Re: [PATCH net-next 2/8] perf, bpf: allow bpf programs attach to tracepoints

All of lore.kernel.org
 help / color / mirror / Atom feed

From: Alexei Starovoitov <ast@fb.com>
To: Peter Zijlstra <peterz@infradead.org>
Cc: Steven Rostedt <rostedt@goodmis.org>,
	"David S . Miller" <davem@davemloft.net>,
	Ingo Molnar <mingo@kernel.org>,
	Daniel Borkmann <daniel@iogearbox.net>,
	Arnaldo Carvalho de Melo <acme@infradead.org>,
	Wang Nan <wangnan0@huawei.com>, Josef Bacik <jbacik@fb.com>,
	Brendan Gregg <brendan.d.gregg@gmail.com>,
	<netdev@vger.kernel.org>, <linux-kernel@vger.kernel.org>,
	<kernel-team@fb.com>
Subject: Re: [PATCH net-next 2/8] perf, bpf: allow bpf programs attach to tracepoints
Date: Tue, 5 Apr 2016 11:09:30 -0700	[thread overview]
Message-ID: <5703FF5A.1040707@fb.com> (raw)
In-Reply-To: <20160405141857.GN3448@twins.programming.kicks-ass.net>

On 4/5/16 7:18 AM, Peter Zijlstra wrote:
> On Mon, Apr 04, 2016 at 09:52:48PM -0700, Alexei Starovoitov wrote:
>> introduce BPF_PROG_TYPE_TRACEPOINT program type and allow it to be
>> attached to tracepoints.
>
> More specifically the perf tracepoint handler, not tracepoints directly.

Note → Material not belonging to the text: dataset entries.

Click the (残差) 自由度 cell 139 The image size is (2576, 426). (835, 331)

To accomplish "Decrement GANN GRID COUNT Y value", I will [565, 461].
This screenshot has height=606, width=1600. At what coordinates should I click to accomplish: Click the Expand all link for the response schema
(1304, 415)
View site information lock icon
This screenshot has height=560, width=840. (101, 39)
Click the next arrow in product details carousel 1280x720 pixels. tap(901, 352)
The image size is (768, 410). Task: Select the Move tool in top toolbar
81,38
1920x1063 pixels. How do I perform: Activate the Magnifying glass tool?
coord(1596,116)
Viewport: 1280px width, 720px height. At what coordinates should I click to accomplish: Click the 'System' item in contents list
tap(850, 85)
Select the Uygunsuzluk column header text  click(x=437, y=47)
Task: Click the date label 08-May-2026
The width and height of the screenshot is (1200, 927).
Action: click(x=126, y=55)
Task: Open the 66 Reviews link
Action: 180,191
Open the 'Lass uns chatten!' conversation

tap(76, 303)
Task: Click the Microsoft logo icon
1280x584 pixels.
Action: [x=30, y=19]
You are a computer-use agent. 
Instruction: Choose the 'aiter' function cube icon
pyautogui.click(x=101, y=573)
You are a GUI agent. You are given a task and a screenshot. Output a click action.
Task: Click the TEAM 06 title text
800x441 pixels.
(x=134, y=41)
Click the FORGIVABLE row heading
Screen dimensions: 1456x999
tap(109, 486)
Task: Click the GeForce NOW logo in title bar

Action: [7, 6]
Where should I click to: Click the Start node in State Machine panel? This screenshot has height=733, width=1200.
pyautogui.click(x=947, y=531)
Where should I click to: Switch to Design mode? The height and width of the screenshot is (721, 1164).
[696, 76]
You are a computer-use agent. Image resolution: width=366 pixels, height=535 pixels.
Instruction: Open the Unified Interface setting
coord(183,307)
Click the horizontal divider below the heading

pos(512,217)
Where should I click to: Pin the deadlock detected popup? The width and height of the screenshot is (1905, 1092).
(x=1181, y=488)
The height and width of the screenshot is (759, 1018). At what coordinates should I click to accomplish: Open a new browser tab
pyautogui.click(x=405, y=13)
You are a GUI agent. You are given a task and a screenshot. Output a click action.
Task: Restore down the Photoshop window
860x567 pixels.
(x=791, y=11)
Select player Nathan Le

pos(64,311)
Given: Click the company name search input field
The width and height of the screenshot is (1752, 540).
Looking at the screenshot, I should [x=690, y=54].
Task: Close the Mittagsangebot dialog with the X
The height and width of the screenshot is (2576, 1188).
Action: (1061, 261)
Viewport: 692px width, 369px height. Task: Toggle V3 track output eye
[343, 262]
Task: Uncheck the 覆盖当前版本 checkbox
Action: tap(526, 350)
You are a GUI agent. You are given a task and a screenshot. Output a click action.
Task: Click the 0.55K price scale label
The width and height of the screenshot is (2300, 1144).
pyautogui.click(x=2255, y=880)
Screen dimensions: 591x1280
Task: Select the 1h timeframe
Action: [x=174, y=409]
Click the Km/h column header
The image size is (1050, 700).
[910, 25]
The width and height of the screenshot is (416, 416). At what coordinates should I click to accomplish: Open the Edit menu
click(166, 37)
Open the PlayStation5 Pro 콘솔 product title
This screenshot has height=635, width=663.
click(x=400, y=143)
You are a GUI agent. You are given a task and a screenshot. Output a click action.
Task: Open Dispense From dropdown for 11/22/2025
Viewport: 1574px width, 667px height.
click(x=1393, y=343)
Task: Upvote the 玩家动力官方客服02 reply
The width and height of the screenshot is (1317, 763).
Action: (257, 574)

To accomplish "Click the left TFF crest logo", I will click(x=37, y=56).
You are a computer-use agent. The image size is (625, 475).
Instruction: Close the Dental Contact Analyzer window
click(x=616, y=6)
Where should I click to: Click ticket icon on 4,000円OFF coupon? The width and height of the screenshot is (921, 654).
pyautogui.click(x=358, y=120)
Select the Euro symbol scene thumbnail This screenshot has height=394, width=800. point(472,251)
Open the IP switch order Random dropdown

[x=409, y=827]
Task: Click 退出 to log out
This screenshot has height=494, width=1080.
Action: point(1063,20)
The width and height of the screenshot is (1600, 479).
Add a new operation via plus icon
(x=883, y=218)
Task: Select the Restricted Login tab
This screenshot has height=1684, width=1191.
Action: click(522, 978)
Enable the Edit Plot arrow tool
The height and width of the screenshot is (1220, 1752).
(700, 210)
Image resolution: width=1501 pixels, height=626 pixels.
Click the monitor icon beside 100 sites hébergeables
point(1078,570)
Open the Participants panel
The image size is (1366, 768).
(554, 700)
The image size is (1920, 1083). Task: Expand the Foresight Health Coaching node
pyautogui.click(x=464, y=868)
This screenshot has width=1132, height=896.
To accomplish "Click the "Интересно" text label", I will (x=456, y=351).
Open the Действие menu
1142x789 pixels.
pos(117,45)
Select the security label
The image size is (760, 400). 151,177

yes. perf tracepoint handler only. There is no attempt here to attach
to ftrace tracepoint handler.

>> The tracepoint will copy the arguments in the per-cpu buffer and pass
>> it to the bpf program as its first argument.
>
>> The layout of the fields can be discovered by doing
>> 'cat /sys/kernel/debug/tracing/events/sched/sched_switch/format'
>> prior to the compilation of the program with exception that first 8 bytes
>> are reserved and not accessible to the program. This area is used to store
>> the pointer to 'struct pt_regs' which some of the bpf helpers will use:
>> +---------+
>> | 8 bytes | hidden 'struct pt_regs *' (inaccessible to bpf program)
>> +---------+
>> | N bytes | static tracepoint fields defined in tracepoint/format (bpf readonly)
>> +---------+
>> | dynamic | __dynamic_array bytes of tracepoint (inaccessible to bpf yet)
>> +---------+
>>
>> Not that all of the fields are already dumped to user space via perf ring buffer
>> and some application access it directly without consulting tracepoint/format.
>
> We call those apps broken..

yes.
uapi/linux/perf_event.h lines 742-749 are pretty clear about it:
"In other words, PERF_SAMPLE_RAW contents are not an ABI"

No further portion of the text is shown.